Like in many other sports and arts, the higher the level the higher the standards. What a professional dancer demands from the body is – often – beyond the edge of pain resistance: sore muscles, numb toes and lack of breath are just some of the struggles a ballerina goes through daily. They are vivid art coming to life as the perfect combination of movements and rhythm. Fly as feathers, they make the impossible seem effortless, but at what cost? In this field, sacrifice is a key word. They must not be blamed; after all, we would all give anything to pursue our dreams.
But once the lights are out and the curtain closed, you see the dark side of ballet.
A study shows how eating disorders such as anorexia nervosa and bulimia nervosa develop twice as much in girls following ballet classes agonistically. The fear of not resembling the perfect slim but tall ballerina-like figure is what induces these young athletes to starve themselves or purge their food. Four % of ballerinas experience a substantial weight loss due to bulimic behaviours, with the risk of amenorrhea (which consists in the absence of the menstrual period for a given amount of time) and a consequential massive lack of energy. Energy that happens to be essential in order to perform a two-hour-long show full of jetés and arabesques. In the worst cases, eating disorders can lead to a condition called “body dysmorphia”, a mental disorder characterized by an obsessive behaviour towards non-existent flaws.
Furthermore, due to the frequency of the high-resistance performances professionals are required to carry out, the abuse of substances such as cocaine is widely spread. The phenomenon of “doping” within the highest levels of the profession has long been under the spotlight.
Many stars of the scene confessed that cocaine, amphetamines and pain killers have been their most loyal peers throughout their on-scene careers, to the extent that their love for the drug overpowered their love for the art.

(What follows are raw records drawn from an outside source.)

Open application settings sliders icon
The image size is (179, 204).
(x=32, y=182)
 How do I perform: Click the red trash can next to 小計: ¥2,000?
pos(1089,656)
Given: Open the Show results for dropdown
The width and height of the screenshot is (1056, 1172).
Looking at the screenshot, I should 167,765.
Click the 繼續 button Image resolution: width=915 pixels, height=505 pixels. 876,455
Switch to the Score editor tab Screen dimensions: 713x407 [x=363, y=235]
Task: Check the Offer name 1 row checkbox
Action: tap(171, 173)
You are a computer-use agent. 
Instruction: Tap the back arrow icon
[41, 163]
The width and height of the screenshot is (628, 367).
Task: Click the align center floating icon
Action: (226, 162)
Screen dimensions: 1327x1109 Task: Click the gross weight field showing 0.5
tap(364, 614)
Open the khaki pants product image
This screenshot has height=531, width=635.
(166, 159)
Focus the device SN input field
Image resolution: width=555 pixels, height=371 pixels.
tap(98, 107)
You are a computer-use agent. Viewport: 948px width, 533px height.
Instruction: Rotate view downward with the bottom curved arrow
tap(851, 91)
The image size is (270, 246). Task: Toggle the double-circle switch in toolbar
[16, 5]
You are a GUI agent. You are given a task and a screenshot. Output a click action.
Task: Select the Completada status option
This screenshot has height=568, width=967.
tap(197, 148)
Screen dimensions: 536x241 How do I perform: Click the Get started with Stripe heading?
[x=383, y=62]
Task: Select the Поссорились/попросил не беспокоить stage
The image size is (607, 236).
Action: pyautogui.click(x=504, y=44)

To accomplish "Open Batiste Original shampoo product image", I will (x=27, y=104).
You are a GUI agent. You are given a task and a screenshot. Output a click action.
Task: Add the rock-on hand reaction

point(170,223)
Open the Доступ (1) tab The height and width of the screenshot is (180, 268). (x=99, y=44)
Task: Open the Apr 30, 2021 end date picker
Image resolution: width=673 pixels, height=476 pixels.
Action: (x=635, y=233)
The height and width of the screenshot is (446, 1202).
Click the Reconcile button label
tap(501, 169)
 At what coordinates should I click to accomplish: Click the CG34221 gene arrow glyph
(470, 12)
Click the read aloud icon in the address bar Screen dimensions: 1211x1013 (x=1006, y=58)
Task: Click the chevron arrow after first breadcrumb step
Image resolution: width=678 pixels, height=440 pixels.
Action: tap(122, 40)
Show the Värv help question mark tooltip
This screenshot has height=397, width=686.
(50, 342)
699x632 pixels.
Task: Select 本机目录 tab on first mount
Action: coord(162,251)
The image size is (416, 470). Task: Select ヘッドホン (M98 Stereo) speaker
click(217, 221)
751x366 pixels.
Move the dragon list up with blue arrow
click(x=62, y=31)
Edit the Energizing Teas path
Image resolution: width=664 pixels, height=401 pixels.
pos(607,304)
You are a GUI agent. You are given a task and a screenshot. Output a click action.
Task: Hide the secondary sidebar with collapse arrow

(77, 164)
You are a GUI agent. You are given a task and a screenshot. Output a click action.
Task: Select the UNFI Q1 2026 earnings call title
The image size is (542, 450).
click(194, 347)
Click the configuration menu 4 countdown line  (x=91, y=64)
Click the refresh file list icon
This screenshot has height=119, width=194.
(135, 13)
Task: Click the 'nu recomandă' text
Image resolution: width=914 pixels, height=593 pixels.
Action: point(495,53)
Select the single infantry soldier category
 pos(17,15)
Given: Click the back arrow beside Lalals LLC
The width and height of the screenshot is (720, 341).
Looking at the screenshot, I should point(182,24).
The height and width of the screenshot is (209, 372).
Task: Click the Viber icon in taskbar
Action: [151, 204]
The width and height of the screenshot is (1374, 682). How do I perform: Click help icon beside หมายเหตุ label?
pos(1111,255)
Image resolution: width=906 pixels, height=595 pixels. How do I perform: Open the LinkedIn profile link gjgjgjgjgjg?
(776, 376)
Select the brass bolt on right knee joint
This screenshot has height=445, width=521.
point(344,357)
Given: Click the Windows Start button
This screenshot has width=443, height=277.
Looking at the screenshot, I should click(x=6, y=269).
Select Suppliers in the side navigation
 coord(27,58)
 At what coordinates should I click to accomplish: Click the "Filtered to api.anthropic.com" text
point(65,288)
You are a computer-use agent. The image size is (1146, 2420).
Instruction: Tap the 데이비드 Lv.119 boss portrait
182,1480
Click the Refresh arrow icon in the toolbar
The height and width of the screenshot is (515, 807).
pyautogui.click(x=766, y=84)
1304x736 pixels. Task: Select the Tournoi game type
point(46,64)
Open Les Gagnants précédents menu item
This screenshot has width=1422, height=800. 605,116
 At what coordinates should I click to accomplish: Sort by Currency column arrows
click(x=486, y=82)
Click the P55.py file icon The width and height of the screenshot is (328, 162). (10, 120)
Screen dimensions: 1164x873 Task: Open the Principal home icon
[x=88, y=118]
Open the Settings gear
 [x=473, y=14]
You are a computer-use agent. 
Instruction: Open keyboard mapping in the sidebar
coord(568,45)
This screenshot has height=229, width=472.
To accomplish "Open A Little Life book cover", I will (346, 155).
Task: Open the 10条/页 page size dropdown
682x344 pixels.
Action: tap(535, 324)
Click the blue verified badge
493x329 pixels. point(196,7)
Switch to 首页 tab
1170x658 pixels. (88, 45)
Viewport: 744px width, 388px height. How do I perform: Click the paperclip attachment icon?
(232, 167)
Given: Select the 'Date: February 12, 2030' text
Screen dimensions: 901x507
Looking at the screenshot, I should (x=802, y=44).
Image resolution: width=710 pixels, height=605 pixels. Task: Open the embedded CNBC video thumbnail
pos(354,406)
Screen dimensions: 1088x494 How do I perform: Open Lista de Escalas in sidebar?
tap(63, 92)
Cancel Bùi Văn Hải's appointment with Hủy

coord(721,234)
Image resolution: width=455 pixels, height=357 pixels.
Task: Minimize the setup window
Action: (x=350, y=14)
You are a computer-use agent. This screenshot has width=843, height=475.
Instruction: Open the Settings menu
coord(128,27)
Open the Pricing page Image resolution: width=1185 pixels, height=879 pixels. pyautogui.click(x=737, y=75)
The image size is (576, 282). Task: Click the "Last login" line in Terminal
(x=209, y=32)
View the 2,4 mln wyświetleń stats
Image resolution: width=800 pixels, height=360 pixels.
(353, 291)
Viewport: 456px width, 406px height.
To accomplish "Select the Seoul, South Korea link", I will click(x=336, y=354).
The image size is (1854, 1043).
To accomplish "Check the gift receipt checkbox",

Like Simone Messmer, now a principal dancer at the Miami City Ballet. She was only nineteen when she first snorted a line. According to her, there are no other athletes that mistreat their bodies and minds in the way ballet dancers do. The rush to perfection is always present, as much as the competition with other girls, all chasing the Prima golden plate on their changing room’s door.
All schools and all companies provide nutritionists and extremely rewarded physicians, but very few provide a safe space dedicated to mental health, where – for example – the emotional aspect of an injury can be faced. Dancers too do not like the idea of starting a rehab path, because they see it as a loss of time: companies usually require multiyear plan which will cost the dancer many years of practice. Moreover, a rehab program in America can cost up to 38.000$.
In the end, as most of the things in life do, not everything that shines is always gold. The myth of the perfect ballerina hides an obscure truth to which many turned a blind eye to. However, the aim of this article is to permit people an exclusive access to the profession, because many still do not consider it as an actual discipline or work, probably because in this world the border between form of art and sport is very blurred.
What is indisputable is that there is no better metaphor for life, than ballet and dance themselves.